Selecting the “Best” Instrument
The final albeit most important observation made in this review involves evaluating the quality of evidence and determining the “best” instrument to measure sexual objectification accordingly. It is important to note that it is difficult and perhaps inapposite to make such judgements given the great variation with how instruments define and measure sexual objectification.
Based on examining psychometric properties alone, the ISOS (Kozee et al., 2007) stands out as the most widely-used and psychometrically sound sexual objectification instrument. As opposed to other instruments, the ISOS relied on experts and the academic literature to ensure good scale and item development, demonstrated good internal consistency reliability and test-retest reliability estimates, and possesses the most extensive evidence of cumulative validity (i.e., 35 findings). Importantly, the ISOS (Kozee et al., 2007) is only appropriate for measuring how frequently an individual reports encountering sexual objectification experiences. Researchers wishing to measure respondents’ propensity to objectify others may consider the OOQ (Strelan & Hargreaves, 2005), which has the second most extensive evidence of cumulative validity (i.e., 23 findings); however, as this instrument was modified from a self-objectification instrument, it may not accurately represent or measure the sexual objectification construct.

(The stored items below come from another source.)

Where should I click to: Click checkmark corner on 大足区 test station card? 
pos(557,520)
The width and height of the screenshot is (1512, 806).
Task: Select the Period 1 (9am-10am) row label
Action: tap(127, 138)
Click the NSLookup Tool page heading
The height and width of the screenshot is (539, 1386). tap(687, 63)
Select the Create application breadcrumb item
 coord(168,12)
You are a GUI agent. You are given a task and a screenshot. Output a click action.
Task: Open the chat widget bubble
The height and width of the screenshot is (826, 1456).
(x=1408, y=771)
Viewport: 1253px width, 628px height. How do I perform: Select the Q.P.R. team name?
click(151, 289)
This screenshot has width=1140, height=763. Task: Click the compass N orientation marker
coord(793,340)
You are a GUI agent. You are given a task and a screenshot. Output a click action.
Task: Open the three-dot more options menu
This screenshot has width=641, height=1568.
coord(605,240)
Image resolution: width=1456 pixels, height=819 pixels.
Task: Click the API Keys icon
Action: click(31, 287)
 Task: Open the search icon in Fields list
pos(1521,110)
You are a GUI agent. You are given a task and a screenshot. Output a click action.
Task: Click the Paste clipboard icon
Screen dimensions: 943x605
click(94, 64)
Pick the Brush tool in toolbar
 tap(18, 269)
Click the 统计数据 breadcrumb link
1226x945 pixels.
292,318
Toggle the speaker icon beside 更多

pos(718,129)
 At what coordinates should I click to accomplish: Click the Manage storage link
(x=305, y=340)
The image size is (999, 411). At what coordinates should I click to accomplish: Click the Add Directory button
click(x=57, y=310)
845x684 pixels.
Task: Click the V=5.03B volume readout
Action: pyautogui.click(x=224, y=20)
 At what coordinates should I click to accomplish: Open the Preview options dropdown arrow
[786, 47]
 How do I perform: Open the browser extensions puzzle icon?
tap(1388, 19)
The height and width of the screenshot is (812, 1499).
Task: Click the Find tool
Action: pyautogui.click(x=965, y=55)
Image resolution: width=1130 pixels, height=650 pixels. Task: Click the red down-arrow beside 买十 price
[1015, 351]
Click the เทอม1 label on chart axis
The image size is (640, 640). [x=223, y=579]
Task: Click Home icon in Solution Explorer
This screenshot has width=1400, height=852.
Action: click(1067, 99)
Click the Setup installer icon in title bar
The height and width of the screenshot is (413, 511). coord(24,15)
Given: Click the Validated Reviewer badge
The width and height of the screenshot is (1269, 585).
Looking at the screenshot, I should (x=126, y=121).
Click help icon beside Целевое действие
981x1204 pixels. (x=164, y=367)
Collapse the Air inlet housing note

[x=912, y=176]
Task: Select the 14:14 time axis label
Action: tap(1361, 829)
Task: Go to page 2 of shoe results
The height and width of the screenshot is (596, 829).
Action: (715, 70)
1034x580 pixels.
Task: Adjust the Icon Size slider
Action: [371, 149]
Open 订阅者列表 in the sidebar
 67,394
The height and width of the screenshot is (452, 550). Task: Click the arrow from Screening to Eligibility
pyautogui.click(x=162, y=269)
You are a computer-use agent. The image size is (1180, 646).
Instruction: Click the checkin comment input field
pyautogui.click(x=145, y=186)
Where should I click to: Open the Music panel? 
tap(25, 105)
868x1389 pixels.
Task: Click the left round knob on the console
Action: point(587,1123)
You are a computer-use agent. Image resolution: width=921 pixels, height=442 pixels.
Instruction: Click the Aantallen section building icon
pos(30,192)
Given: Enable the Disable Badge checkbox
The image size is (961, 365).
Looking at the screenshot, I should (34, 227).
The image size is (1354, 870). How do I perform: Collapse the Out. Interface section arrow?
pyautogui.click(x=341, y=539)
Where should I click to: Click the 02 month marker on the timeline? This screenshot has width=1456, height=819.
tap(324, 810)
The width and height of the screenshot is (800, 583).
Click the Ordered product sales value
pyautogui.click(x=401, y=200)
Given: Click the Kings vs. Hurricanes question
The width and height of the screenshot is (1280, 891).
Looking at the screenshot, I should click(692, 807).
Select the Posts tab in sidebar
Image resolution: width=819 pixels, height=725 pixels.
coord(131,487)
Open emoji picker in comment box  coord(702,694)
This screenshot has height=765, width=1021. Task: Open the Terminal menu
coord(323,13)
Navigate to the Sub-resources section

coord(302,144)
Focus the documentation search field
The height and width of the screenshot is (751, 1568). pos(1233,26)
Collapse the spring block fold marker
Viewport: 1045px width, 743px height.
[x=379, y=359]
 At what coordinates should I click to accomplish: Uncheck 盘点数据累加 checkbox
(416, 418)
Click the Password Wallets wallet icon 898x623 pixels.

Although researchers may first consider the ISOS (Kozee et al., 2007) and OOQ (Strelan & Hargreaves, 2005), other factors should be taken into account, including which instruments are of suitable length and reading level or possess subscales of interest. By referring to Tables 2 through 4 as a guide, researchers with specific hypotheses and populations can choose instruments that match their requirements. For example, researchers intending on assessing the frequency of sexual objectification experiences encountered by gay or bisexual men may consider the SOES (Wiseman & Moradi, 2010) since it was specifically developed to be used with sexual minority men. Correspondingly, researchers wishing to establish change over time with stable instruments may consider employing the SES (Carr & Szymanski, 2011) or the ISOS (Kozee et al., 2007) for which respondents’ scores have been strongly correlated between two different time points.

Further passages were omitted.